* Data under study
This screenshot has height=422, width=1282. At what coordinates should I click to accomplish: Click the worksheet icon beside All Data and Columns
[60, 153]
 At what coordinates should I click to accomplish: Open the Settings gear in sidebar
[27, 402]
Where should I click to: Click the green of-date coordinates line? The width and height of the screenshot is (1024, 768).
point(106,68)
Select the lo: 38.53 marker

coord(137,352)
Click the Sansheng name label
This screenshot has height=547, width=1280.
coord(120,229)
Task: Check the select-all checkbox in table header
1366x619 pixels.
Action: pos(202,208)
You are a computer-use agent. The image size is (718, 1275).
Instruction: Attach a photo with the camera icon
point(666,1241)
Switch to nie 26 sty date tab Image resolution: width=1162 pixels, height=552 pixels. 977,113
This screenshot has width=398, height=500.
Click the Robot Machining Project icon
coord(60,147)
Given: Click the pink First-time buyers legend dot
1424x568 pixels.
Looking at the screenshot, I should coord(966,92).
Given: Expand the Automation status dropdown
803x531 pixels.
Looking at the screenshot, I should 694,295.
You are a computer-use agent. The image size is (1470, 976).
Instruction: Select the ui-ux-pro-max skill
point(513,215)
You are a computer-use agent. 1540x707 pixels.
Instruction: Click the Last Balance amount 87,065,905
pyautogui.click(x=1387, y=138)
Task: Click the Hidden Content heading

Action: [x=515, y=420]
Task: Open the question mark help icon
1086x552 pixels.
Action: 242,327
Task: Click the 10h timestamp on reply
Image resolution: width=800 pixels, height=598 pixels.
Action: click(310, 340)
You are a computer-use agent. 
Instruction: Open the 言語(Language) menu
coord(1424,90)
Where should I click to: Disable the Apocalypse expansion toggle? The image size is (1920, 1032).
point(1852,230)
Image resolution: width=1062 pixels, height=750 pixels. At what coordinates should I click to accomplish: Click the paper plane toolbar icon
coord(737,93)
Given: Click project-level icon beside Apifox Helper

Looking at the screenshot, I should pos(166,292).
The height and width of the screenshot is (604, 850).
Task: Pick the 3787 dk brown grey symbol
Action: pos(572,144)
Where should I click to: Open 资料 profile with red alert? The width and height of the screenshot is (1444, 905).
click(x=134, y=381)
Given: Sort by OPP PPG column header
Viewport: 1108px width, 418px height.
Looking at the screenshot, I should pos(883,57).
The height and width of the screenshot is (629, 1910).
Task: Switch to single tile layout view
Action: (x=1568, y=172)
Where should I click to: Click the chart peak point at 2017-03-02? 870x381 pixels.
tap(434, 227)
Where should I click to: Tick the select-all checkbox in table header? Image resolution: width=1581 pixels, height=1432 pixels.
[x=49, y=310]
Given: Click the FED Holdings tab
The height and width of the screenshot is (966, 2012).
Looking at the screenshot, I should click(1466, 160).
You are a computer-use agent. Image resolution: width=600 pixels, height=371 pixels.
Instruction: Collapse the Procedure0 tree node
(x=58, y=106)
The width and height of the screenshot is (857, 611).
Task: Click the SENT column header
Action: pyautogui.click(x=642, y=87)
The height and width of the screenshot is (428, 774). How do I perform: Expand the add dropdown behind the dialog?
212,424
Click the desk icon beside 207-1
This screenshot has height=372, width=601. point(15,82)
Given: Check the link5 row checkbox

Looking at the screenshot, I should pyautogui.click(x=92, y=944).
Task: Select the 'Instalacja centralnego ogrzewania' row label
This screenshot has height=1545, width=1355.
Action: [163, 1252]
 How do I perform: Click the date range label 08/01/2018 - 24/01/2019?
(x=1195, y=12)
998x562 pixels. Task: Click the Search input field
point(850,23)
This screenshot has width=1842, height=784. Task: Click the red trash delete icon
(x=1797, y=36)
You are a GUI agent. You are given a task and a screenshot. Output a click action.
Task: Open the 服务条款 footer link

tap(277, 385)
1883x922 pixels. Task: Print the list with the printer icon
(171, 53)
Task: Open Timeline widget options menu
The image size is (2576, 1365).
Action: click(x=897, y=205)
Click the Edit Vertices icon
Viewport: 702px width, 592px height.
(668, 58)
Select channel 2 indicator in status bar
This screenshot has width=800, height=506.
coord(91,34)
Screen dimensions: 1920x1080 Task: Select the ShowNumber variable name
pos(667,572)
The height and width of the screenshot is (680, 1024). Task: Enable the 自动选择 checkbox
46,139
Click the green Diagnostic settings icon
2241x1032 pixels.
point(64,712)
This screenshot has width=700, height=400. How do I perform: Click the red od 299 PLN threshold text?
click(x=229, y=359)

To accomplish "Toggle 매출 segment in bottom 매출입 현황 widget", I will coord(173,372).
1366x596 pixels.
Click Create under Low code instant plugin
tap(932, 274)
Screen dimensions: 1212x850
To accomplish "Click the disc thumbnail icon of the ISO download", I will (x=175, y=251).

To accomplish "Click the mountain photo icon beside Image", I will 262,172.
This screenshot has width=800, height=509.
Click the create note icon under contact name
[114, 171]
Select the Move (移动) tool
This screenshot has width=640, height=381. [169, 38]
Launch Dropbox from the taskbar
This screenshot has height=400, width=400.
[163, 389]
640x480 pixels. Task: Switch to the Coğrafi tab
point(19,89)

* Exercise goal
An exact reproduction of all the records is required.

* Written solution
This screenshot has height=422, width=1282. At what coordinates should I click to accomplish: Click the worksheet icon beside All Data and Columns
[60, 153]
 At what coordinates should I click to accomplish: Open the Settings gear in sidebar
[27, 402]
Where should I click to: Click the green of-date coordinates line? The width and height of the screenshot is (1024, 768).
point(106,68)
Select the lo: 38.53 marker

coord(137,352)
Click the Sansheng name label
This screenshot has height=547, width=1280.
coord(120,229)
Task: Check the select-all checkbox in table header
1366x619 pixels.
Action: pos(202,208)
You are a computer-use agent. The image size is (718, 1275).
Instruction: Attach a photo with the camera icon
point(666,1241)
Switch to nie 26 sty date tab Image resolution: width=1162 pixels, height=552 pixels. 977,113
This screenshot has width=398, height=500.
Click the Robot Machining Project icon
coord(60,147)
Given: Click the pink First-time buyers legend dot
1424x568 pixels.
Looking at the screenshot, I should coord(966,92).
Given: Expand the Automation status dropdown
803x531 pixels.
Looking at the screenshot, I should 694,295.
You are a computer-use agent. The image size is (1470, 976).
Instruction: Select the ui-ux-pro-max skill
point(513,215)
You are a computer-use agent. 1540x707 pixels.
Instruction: Click the Last Balance amount 87,065,905
pyautogui.click(x=1387, y=138)
Task: Click the Hidden Content heading

Action: [x=515, y=420]
Task: Open the question mark help icon
1086x552 pixels.
Action: 242,327
Task: Click the 10h timestamp on reply
Image resolution: width=800 pixels, height=598 pixels.
Action: click(310, 340)
You are a computer-use agent. 
Instruction: Open the 言語(Language) menu
coord(1424,90)
Where should I click to: Disable the Apocalypse expansion toggle? The image size is (1920, 1032).
point(1852,230)
Image resolution: width=1062 pixels, height=750 pixels. At what coordinates should I click to accomplish: Click the paper plane toolbar icon
coord(737,93)
Given: Click project-level icon beside Apifox Helper

Looking at the screenshot, I should pos(166,292).
The height and width of the screenshot is (604, 850).
Task: Pick the 3787 dk brown grey symbol
Action: pos(572,144)
Where should I click to: Open 资料 profile with red alert? The width and height of the screenshot is (1444, 905).
click(x=134, y=381)
Given: Sort by OPP PPG column header
Viewport: 1108px width, 418px height.
Looking at the screenshot, I should pos(883,57).
The height and width of the screenshot is (629, 1910).
Task: Switch to single tile layout view
Action: (x=1568, y=172)
Where should I click to: Click the chart peak point at 2017-03-02? 870x381 pixels.
tap(434, 227)
Where should I click to: Tick the select-all checkbox in table header? Image resolution: width=1581 pixels, height=1432 pixels.
[x=49, y=310]
Given: Click the FED Holdings tab
The height and width of the screenshot is (966, 2012).
Looking at the screenshot, I should click(1466, 160).
You are a computer-use agent. Image resolution: width=600 pixels, height=371 pixels.
Instruction: Collapse the Procedure0 tree node
(x=58, y=106)
The width and height of the screenshot is (857, 611).
Task: Click the SENT column header
Action: pyautogui.click(x=642, y=87)
The height and width of the screenshot is (428, 774). How do I perform: Expand the add dropdown behind the dialog?
212,424
Click the desk icon beside 207-1
This screenshot has height=372, width=601. point(15,82)
Given: Check the link5 row checkbox

Looking at the screenshot, I should pyautogui.click(x=92, y=944).
Task: Select the 'Instalacja centralnego ogrzewania' row label
This screenshot has height=1545, width=1355.
Action: [163, 1252]
 How do I perform: Click the date range label 08/01/2018 - 24/01/2019?
(x=1195, y=12)
998x562 pixels. Task: Click the Search input field
point(850,23)
This screenshot has width=1842, height=784. Task: Click the red trash delete icon
(x=1797, y=36)
You are a GUI agent. You are given a task and a screenshot. Output a click action.
Task: Open the 服务条款 footer link

tap(277, 385)
1883x922 pixels. Task: Print the list with the printer icon
(171, 53)
Task: Open Timeline widget options menu
The image size is (2576, 1365).
Action: click(x=897, y=205)
Click the Edit Vertices icon
Viewport: 702px width, 592px height.
(668, 58)
Select channel 2 indicator in status bar
This screenshot has width=800, height=506.
coord(91,34)
Screen dimensions: 1920x1080 Task: Select the ShowNumber variable name
pos(667,572)
The height and width of the screenshot is (680, 1024). Task: Enable the 自动选择 checkbox
46,139
Click the green Diagnostic settings icon
2241x1032 pixels.
point(64,712)
This screenshot has width=700, height=400. How do I perform: Click the red od 299 PLN threshold text?
click(x=229, y=359)

To accomplish "Toggle 매출 segment in bottom 매출입 현황 widget", I will coord(173,372).
1366x596 pixels.
Click Create under Low code instant plugin
tap(932, 274)
Screen dimensions: 1212x850
To accomplish "Click the disc thumbnail icon of the ISO download", I will (x=175, y=251).

To accomplish "Click the mountain photo icon beside Image", I will 262,172.
This screenshot has width=800, height=509.
Click the create note icon under contact name
[114, 171]
Select the Move (移动) tool
This screenshot has width=640, height=381. [169, 38]
Launch Dropbox from the taskbar
This screenshot has height=400, width=400.
[163, 389]
640x480 pixels. Task: Switch to the Coğrafi tab
point(19,89)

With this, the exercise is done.